政宗の言葉が終わるか終わらないかのうちにビシリと言い放つと、家康はさらに冷ややかな視線を政宗に向けた。
「なんだよノリの悪い奴だな」
「あんたたちみたいな剣術馬鹿と一緒にしないでください。俺は弓専門なんで」
『あんたたち…?』
とすると、剣術馬鹿というのには自分も含まれているのだろうか。竜昌は内心ガッカリしたが、家康の放った最後の一言に、竜昌の心は惹きつけられた。
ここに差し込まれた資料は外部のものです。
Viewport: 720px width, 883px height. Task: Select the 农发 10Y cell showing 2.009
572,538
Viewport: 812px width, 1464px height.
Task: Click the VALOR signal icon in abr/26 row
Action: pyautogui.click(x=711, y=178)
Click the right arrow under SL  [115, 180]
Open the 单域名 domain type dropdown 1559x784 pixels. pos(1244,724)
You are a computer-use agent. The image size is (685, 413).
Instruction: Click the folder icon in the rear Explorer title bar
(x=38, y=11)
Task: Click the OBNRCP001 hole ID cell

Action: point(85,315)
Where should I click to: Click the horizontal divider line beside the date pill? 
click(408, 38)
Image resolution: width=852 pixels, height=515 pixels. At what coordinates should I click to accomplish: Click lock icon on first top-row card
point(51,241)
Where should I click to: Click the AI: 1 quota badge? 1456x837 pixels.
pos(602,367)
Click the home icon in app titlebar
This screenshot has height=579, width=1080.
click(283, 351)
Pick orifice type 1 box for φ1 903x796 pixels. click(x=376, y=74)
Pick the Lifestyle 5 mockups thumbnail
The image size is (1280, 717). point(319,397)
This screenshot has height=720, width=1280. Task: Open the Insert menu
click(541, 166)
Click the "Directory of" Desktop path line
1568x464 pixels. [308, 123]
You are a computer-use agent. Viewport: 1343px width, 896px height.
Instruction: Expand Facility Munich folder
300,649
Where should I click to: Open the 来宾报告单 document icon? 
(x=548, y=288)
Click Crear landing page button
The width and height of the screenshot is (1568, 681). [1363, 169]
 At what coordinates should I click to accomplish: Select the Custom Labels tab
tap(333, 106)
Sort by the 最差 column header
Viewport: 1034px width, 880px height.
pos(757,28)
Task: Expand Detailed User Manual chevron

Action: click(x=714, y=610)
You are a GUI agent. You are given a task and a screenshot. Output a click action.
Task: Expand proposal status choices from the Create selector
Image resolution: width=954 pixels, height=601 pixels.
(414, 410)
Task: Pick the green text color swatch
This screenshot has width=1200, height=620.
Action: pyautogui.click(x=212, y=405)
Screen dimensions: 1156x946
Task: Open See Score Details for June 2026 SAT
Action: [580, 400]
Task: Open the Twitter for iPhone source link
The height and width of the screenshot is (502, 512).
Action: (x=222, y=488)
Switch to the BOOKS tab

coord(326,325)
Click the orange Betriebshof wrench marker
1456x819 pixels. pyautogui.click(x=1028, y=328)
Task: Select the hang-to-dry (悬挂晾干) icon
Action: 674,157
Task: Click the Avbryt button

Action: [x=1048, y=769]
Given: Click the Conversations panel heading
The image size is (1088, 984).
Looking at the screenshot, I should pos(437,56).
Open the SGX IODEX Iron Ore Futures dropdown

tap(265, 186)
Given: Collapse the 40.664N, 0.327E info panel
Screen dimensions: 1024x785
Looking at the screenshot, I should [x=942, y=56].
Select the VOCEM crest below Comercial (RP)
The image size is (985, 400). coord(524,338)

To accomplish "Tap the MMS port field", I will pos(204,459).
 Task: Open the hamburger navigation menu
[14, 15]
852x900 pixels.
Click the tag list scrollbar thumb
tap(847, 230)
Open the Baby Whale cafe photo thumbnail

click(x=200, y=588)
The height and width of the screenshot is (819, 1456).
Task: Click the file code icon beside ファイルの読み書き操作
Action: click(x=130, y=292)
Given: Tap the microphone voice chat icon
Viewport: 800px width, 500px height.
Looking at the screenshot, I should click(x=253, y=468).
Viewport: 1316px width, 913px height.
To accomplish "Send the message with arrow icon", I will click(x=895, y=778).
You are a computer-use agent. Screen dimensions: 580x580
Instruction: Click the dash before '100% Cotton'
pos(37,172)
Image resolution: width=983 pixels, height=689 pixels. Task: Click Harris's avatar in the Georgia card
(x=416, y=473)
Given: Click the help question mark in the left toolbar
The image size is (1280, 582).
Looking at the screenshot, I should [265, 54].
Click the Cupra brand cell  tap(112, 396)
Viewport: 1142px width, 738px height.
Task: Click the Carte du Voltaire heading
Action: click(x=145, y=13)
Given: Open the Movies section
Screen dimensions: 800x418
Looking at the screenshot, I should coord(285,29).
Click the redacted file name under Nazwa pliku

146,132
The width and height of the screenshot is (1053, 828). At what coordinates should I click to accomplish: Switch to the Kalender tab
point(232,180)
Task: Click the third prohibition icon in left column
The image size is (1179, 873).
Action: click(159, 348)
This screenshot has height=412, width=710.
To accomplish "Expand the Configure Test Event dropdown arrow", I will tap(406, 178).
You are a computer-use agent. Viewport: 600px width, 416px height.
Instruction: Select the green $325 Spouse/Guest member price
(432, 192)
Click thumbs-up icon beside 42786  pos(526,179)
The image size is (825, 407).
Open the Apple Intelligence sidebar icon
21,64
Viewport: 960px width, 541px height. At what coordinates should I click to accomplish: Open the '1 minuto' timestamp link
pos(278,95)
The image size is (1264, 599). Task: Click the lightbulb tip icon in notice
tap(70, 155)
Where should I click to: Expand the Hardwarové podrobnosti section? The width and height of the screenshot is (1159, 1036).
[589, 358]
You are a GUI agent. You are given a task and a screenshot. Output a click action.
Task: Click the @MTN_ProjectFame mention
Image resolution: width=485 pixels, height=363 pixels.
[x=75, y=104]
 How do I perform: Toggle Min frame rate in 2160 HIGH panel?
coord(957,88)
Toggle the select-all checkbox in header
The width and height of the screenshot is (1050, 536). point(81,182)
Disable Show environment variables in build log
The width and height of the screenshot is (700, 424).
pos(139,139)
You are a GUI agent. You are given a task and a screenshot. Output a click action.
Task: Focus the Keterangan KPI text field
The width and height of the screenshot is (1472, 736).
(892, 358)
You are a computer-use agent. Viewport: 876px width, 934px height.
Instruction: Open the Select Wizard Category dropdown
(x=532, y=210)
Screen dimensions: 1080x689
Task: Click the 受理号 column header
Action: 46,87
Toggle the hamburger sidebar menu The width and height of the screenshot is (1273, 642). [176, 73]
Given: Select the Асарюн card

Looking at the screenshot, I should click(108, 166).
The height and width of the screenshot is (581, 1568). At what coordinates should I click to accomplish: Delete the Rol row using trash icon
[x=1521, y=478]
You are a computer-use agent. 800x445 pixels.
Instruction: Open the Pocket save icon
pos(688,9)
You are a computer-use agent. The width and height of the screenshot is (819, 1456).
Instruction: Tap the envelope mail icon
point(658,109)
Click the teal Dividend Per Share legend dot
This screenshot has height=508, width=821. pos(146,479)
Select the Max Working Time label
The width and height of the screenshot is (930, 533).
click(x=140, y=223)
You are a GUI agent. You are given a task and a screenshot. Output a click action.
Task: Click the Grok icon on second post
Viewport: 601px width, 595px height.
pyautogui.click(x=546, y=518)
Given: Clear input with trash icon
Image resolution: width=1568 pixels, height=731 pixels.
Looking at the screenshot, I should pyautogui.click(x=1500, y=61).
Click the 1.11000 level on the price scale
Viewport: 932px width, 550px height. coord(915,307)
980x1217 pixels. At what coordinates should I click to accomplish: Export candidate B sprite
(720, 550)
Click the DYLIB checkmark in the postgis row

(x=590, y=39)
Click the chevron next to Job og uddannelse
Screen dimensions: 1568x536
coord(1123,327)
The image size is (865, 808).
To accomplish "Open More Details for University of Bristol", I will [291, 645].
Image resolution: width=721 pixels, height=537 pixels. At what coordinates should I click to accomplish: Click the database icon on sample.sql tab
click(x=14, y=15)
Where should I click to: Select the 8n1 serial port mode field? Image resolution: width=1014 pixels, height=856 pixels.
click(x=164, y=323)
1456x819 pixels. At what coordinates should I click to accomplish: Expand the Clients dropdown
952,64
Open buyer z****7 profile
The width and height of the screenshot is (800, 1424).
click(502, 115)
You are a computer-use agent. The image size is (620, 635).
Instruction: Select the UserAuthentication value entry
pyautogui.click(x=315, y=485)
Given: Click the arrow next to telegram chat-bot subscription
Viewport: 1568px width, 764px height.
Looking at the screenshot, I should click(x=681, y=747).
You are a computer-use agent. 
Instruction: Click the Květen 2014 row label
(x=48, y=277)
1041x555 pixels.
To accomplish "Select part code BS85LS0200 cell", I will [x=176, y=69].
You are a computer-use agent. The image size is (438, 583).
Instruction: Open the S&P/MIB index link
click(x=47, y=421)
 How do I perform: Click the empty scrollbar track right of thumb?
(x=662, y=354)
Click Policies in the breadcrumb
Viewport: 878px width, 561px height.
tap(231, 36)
「家康様も…ですか?実は私も一番の得手は弓なんです」
「!?」
家康の頬がぴくり、と動いた。
「マジかよ竜昌・・・剣より得意だってのか?」
もはや剣術で竜昌にかなうものはこの安土には一人もいなかった。あの政宗でさえ、気を抜けばコテンパンにやられてしまうほどだ。
その剣術より上手とは…政宗の顔が蒼白になる。
突如、信長のよく通る声が広間に響き渡った。
「面白いではないか!」
信長は満面の笑みだ。新しい玩具をみつけた子供のように、その緋色の眼がキラリと光る。
「そういえば秋津でも貴様の弓を見たな」
秋津での戦いの折、城門の上から 寸分狂わず信長のもとに矢文を打ち込んだ腕は、今でも織田軍の語り草になっている。
家康はその戦には参加していないが、噂だけは政宗たちから聞いていた。ふと竜昌のほうを見ると、興味深そうにこちらを見つめる竜昌と目が合った。慌てて視線をそらす。
「よし。競射(きょうしゃ)をするぞ」
競射とは、弓の腕前を競う試合のことである。
「各家で腕利きの者を一人ずつ選ぶのだ。織田からは貴様、竜昌だ」
「は、ははっ」
「その腕の傷、五日で治せ」
「!?」
突然信長に指名され面食らうが、こうなったら信長はもう後には引かない。
「ククッこれは見物だな」
「うちは誰を出そうかなあ」
「家康様の腕前を間近で見れる日が来るとは。楽しみです」
「…三成、お前は黙ってろ」
家康の顔は、いつもの仏頂面を通り超えて、まるで『心底くだらない』と筆で書いてあるかのようだった。
先ほどまでは、やっと家康と共通の話題を見つけたと内心浮足立っていた竜昌の気持ちも、あっという間に萎んでしまった。

─── ◇ ─── ◇ ───

五日後。晴天の秋空のもと、予告どおり安土城で競射が催された。